Purpose: Lateral lumbar interbody fusion (LLIF) is a minimally invasive technique that has gained growing interest in recent years. We performed a retrospective review of the medical records and operative reports of patients undergoing LLIF between March 2006 and December 2009. We seek to identify the incidence and nature of neurological deficits following LLIF.
Methods: New occurring sensory and motor deficits were recorded at 6 and 12 weeks as well as 6- and 12 months of follow-up. Motor deficits were grouped according to the muscle weakness and severity and sensory deficits to the dermatomal zone. New events were correlated to the patient demographics, pre-operative diagnosis, operative levels, and duration of surgery. At each post-operative time-point patients were queried regarding the presence of leg pain.

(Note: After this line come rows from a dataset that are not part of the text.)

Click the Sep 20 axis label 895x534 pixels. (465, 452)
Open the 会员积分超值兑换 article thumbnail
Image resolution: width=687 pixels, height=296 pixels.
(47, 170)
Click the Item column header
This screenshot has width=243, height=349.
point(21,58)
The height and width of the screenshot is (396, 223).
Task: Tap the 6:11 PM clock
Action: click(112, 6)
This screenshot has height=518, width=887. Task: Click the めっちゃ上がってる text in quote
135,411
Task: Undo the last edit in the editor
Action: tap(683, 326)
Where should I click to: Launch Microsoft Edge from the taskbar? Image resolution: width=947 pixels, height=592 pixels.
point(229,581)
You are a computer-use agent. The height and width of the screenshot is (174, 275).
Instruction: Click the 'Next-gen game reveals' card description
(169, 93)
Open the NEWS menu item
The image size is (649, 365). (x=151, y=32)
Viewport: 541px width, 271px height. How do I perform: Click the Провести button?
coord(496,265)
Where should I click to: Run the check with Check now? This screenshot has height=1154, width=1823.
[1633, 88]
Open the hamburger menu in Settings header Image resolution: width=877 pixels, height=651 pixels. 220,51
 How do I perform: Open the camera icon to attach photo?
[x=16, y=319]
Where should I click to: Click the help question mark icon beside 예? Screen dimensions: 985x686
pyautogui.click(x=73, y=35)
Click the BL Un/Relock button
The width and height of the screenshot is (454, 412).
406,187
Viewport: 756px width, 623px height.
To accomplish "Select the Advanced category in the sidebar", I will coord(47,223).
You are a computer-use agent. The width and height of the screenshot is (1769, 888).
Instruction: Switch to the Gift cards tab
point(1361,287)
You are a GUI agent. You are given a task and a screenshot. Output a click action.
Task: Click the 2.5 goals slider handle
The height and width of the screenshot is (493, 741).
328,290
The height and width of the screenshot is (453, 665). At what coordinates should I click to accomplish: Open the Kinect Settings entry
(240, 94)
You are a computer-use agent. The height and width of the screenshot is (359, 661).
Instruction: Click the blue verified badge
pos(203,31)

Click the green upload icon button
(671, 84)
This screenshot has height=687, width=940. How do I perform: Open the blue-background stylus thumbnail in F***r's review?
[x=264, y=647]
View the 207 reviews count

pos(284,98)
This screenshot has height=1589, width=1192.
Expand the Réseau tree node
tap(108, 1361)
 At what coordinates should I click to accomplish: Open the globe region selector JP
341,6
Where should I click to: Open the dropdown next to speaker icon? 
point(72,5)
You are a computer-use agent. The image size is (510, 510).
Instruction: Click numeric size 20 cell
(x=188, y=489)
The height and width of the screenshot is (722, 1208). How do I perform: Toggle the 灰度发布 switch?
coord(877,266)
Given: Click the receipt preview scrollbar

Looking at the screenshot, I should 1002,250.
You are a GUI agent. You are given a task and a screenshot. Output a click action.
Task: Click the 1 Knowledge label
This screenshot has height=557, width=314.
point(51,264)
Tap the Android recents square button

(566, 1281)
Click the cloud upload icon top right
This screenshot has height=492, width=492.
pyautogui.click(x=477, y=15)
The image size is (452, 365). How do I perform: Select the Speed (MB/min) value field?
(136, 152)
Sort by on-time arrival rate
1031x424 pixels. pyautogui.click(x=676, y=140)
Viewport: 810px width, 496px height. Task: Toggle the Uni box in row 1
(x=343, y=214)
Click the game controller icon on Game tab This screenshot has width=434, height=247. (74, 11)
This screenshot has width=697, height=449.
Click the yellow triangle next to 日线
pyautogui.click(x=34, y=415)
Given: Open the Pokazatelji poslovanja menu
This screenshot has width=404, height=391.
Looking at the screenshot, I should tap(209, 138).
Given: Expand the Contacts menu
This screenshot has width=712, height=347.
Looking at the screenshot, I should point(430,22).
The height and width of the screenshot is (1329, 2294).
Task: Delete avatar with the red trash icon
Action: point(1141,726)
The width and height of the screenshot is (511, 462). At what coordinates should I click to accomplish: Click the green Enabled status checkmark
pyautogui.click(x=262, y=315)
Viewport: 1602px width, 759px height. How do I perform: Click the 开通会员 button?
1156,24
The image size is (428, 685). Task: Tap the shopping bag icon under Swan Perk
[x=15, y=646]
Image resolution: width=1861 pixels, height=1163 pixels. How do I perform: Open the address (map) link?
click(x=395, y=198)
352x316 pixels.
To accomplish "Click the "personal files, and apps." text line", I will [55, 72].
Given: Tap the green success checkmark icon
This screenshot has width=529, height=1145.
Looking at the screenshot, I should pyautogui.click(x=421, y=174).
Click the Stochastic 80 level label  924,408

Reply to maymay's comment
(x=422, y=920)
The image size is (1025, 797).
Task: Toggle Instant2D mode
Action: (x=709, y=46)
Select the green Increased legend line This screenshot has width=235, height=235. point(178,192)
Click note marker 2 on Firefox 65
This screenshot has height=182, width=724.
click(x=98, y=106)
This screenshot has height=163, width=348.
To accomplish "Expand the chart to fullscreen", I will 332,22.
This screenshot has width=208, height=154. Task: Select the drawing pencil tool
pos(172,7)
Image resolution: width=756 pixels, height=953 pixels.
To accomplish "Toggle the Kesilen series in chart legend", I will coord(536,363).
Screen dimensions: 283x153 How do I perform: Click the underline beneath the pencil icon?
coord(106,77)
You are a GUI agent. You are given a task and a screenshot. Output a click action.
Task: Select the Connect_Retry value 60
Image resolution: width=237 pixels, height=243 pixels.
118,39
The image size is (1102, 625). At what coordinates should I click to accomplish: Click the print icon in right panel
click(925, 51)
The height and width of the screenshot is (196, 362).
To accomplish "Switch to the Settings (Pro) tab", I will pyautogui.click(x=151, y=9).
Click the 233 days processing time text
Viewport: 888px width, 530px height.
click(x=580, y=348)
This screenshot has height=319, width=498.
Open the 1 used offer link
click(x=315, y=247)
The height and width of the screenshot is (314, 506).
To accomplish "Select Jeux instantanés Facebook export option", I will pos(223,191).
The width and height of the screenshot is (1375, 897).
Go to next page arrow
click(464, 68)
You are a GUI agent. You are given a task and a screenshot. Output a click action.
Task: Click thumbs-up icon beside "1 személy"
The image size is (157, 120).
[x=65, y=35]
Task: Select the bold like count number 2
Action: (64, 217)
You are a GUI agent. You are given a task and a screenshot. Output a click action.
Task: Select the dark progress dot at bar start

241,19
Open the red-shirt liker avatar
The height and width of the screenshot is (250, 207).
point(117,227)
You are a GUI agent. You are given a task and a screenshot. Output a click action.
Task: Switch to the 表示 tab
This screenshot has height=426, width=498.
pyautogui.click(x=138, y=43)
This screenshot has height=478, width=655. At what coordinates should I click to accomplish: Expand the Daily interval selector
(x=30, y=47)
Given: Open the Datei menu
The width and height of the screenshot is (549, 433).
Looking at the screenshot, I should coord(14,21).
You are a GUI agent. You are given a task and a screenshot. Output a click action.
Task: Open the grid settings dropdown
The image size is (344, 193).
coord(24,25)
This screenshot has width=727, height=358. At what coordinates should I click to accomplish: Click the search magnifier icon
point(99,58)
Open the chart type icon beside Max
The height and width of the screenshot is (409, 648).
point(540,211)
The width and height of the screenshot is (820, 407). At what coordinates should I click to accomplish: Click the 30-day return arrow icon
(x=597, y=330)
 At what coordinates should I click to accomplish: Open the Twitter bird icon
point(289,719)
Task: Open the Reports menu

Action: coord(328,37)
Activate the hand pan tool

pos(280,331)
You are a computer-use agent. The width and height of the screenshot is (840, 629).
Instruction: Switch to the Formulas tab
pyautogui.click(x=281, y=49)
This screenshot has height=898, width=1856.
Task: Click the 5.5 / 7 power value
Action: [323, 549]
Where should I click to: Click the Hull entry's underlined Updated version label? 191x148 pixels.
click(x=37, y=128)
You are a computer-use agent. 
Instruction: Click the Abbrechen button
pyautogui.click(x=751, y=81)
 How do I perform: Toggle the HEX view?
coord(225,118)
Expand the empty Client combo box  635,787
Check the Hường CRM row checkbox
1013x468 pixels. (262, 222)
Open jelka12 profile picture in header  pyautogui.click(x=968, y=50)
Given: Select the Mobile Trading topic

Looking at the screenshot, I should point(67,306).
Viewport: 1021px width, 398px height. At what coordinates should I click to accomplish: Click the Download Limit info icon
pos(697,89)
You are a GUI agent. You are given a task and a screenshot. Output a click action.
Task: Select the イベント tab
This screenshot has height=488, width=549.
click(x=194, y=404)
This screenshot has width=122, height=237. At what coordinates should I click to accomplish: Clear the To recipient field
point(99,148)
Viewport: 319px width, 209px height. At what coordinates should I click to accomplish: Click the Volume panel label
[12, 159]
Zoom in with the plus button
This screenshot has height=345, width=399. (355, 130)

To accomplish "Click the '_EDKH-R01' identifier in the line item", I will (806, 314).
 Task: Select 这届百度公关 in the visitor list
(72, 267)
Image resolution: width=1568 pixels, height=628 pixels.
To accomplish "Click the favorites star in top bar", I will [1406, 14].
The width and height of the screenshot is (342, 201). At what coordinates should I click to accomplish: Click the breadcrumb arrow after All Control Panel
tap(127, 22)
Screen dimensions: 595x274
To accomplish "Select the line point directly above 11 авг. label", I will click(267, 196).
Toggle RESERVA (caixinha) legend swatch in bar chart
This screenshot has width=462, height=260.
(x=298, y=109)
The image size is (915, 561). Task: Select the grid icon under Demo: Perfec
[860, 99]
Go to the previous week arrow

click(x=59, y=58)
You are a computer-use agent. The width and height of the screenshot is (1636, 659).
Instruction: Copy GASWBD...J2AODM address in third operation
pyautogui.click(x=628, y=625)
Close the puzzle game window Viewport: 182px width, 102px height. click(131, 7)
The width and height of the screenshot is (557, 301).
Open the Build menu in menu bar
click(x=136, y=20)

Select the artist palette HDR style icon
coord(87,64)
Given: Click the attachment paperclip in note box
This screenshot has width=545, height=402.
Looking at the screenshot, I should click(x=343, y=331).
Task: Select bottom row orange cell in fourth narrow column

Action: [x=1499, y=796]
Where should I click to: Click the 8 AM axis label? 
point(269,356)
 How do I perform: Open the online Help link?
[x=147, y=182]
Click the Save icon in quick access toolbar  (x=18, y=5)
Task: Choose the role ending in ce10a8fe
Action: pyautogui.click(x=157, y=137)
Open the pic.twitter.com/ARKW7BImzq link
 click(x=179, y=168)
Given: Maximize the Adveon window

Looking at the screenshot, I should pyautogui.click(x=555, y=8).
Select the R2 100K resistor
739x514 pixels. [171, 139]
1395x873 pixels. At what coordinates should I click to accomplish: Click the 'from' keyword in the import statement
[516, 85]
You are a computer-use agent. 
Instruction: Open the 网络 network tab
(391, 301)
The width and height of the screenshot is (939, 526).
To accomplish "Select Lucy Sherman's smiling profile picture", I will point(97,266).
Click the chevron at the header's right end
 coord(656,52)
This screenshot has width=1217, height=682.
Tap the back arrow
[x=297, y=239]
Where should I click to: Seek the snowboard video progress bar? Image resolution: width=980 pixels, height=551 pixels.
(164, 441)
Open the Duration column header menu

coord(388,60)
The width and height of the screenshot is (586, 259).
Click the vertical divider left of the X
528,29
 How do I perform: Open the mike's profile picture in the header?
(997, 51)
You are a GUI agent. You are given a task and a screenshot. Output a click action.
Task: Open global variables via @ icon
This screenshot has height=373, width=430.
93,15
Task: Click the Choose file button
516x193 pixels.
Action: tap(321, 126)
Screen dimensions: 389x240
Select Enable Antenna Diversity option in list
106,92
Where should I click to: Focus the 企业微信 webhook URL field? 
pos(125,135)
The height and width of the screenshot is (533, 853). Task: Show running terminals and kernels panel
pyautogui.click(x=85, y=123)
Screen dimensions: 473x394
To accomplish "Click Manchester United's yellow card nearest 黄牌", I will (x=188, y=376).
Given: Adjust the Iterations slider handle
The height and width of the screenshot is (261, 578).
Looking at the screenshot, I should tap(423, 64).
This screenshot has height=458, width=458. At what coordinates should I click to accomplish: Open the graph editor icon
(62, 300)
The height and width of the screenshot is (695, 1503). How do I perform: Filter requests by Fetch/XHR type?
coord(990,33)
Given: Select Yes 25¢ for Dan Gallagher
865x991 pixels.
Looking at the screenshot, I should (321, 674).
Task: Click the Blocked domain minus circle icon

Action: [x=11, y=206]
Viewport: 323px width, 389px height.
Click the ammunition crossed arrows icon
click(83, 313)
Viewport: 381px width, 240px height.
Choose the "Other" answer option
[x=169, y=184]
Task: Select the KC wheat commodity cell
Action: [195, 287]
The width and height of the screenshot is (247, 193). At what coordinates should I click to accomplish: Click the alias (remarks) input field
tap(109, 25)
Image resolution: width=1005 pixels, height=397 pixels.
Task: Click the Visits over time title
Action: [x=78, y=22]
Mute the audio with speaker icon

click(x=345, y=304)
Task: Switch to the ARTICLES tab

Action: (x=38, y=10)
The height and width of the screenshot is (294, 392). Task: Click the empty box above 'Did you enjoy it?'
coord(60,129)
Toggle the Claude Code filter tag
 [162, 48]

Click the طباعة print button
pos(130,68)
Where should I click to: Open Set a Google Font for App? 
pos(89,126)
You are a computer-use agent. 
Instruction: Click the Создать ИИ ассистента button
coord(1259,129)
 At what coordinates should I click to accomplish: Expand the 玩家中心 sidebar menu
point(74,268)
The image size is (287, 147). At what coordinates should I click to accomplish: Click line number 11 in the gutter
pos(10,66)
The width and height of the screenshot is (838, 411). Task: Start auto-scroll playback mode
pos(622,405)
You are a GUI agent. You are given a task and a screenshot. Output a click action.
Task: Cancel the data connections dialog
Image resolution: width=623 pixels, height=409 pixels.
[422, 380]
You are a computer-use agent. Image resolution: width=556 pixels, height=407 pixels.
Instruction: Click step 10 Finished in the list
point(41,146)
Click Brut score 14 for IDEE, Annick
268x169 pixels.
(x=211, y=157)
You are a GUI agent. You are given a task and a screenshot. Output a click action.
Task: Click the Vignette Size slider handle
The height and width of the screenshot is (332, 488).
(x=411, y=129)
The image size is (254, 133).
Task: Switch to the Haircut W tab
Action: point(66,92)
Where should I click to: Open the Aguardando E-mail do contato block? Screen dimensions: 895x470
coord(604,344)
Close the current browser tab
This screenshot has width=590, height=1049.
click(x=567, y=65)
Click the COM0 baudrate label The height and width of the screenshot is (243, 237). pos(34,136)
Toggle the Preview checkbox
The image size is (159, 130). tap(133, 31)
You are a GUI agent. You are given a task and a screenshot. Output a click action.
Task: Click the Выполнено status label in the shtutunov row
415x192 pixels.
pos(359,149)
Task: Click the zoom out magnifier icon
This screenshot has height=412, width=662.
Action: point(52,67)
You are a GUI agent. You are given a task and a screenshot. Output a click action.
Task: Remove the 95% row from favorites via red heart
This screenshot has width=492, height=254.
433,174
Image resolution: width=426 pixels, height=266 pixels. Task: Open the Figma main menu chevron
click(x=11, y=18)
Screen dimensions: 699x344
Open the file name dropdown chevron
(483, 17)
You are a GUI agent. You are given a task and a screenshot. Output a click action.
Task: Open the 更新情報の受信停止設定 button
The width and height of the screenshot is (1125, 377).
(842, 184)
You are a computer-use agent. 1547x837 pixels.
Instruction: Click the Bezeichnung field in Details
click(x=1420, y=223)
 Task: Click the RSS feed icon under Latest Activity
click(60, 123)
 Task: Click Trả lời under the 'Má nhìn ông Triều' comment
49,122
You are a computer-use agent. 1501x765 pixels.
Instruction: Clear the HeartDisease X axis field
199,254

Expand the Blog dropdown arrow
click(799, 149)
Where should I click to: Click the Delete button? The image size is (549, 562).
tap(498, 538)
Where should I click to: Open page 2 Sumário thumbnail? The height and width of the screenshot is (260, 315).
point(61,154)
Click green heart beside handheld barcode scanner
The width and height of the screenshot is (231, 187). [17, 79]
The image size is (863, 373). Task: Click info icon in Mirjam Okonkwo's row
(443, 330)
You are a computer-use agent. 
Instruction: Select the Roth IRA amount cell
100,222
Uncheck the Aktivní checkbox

Results: A total of 235 patients (139 F; 96 M) with a total of 444 levels fused were included. Average age was 61.5 and mean BMI 28.3. At 12 months' follow-up, the prevalence of sensory deficits was 1.6%, psoas mechanical deficit was 1.6% and lumbar plexus related deficits 2.9%. Although there was no significant correlation between the surgical level L4-5 and an increased psoas mechanical flexion or lumbar plexus related motor deficit, a trend was observed. Independent risk factors for both psoas mechanical hip flexion deficit and lumbar plexus related motor deficit was duration of surgery.
Conclusion: LLIF is a valuable tool for achieving fusion through a minimally invasive approach with little risk to neurovascular structures.